ATLANTA—Electric cooperatives should employ the latest tools and practices to keep members safe from cyberattacks that are growing in number, sophistication and impact, co-op leaders and industry experts told PowerXchange attendees.

“Cyberattacks really do happen. It's not stuff that just happens in the movies," said NRECA Cybersecurity Director Carter Manucy, who led a March 10 panel discussion on “Navigating the Cybersecurity Landscape."

Statistics show the potential for ransomware attacks is rising exponentially, Manucy said. The Cybersecurity and Infrastructure Security Agency sent out 1,200 pre-attack ransomware notifications to potential victims in 2023. Notifications doubled in 2024.

“I'm part of the new normal," said Phillip Marshall, an information technology analyst at Delta-Montrose Electric Association who was hired after the Montrose-based co-op suffered a full-scale cyberattack on Nov. 7, 2021, that required four months to recover. “We lost 25 years of data in 18 minutes."

The only “silver lining" of the attack, he said, was that no personally identifiable information (PII) was stolen, and the co-op stayed connected to the electric grid. But slow data retrieval and member mistrust lingers.

Marshall encouraged board members to ask general managers and CEOs about their co-op's cybersecurity plan. CEOs, in turn, should ask their information technology and operational technology teams what resources they need and whether they are taking advantage of free cybersecurity assessments, exercises and tools from CISA and NRECA.

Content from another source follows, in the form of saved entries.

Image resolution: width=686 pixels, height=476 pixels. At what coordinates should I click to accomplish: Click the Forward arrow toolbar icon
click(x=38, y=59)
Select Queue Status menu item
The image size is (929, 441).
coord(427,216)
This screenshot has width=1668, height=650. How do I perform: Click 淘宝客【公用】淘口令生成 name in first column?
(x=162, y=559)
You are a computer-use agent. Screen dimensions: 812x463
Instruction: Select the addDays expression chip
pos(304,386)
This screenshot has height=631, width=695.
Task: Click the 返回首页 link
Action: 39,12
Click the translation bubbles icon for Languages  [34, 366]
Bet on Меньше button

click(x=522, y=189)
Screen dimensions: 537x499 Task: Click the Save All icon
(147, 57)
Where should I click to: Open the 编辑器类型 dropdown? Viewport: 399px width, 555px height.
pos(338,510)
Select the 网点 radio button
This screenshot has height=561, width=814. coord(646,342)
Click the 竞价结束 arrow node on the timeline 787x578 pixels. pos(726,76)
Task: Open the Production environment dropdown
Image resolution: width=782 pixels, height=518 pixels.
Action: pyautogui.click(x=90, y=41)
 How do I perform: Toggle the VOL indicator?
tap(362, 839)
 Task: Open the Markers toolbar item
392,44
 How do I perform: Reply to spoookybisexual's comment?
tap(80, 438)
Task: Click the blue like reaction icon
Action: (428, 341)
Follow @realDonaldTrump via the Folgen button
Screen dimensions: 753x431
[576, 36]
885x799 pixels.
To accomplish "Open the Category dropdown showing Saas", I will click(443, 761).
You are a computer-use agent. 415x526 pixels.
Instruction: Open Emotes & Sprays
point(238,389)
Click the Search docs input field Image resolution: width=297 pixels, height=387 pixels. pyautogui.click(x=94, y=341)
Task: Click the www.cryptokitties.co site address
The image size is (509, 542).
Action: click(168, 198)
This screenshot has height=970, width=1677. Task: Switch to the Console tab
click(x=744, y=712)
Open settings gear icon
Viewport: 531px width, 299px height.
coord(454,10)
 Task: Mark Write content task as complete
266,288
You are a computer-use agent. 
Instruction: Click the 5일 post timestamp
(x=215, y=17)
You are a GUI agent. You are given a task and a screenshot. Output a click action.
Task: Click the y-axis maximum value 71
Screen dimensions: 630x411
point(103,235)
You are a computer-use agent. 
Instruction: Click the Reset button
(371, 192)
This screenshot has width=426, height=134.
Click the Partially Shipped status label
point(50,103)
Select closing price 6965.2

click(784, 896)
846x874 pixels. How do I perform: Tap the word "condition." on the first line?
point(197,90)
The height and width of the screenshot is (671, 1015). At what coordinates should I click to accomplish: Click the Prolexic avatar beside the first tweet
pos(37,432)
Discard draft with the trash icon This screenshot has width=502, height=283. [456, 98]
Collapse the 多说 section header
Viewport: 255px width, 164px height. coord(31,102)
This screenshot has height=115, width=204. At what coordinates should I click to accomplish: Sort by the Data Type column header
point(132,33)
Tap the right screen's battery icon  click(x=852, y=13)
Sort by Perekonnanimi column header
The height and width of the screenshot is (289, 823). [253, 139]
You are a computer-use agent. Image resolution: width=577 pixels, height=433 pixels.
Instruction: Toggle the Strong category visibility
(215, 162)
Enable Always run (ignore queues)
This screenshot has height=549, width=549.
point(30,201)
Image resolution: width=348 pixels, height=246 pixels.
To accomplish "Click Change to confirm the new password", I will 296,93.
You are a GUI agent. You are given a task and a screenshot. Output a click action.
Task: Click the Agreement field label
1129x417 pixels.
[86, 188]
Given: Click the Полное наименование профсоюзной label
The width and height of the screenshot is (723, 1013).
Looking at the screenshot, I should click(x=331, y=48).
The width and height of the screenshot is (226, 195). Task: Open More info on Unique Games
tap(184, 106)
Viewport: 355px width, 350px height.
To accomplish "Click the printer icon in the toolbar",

“We all have to change from, 'We've always done it this way' to, 'How can we be better?'" said Marshall. “Please ask questions. We don't want this to happen to anyone else."

Other key cybersecurity practices from the panel included:

• Patch management.
• Vulnerability maintenance.
• Multi-factor authorization (MFA) requirements for all, including contractors.
• CISA's free cyber assessments and penetration tests.
• NRECA's 20 Cyber Goals and other exercises and tools.

Meridian Cooperative CIO Greg Gray noted that threat actors target utilities at vulnerable times. He recommended co-ops have a business impact plan for what systems should be restored first after an attack and if they need a third-party solutions provider.

Scott Kaylor, senior manager business services at NISC, agreed, as cyber criminals have created a very active business that seeks system annihilation and big payouts.

“Threat actors will pile things on top of you, so ask your employees to be extra diligent on cyber when you have a disaster in your neck of the woods," he said.

Kaylor noted several “near misses" last year indicate co-ops' investment in cyber tools and NRECA's 20 Cyber Goals “have paid off." But since DMEA's attack, NISC has helped in recoveries from 31 attacks, with 11 occurring last year including eight when Hurricane Helene hit.

Edisto Electric Cooperative in Bamberg, South Carolina, was attacked at 3 a.m. last Sept. 26, 24 hours before Helene would devastate its physical infrastructure.

The co-op did not suffer PII exposure or total loss of data, but “the brute force" of the attack left the co-op without desktops and maps to start its hurricane recovery, said David Drumheller, Edisto's director of information technology.

Edisto has since hardened its system, from firewalls to network segmentation, and acquired cyber monitoring tools to be alerted to abnormal activity on its network.

“We are in a much stronger position than we were six months ago," Drumheller said, but he noted there should never be a point “where we think we're good." Despite installing defenses, threat actors quickly devise workarounds.

“Always be proactive," he said. “It's not if you'll face an attack, it is when."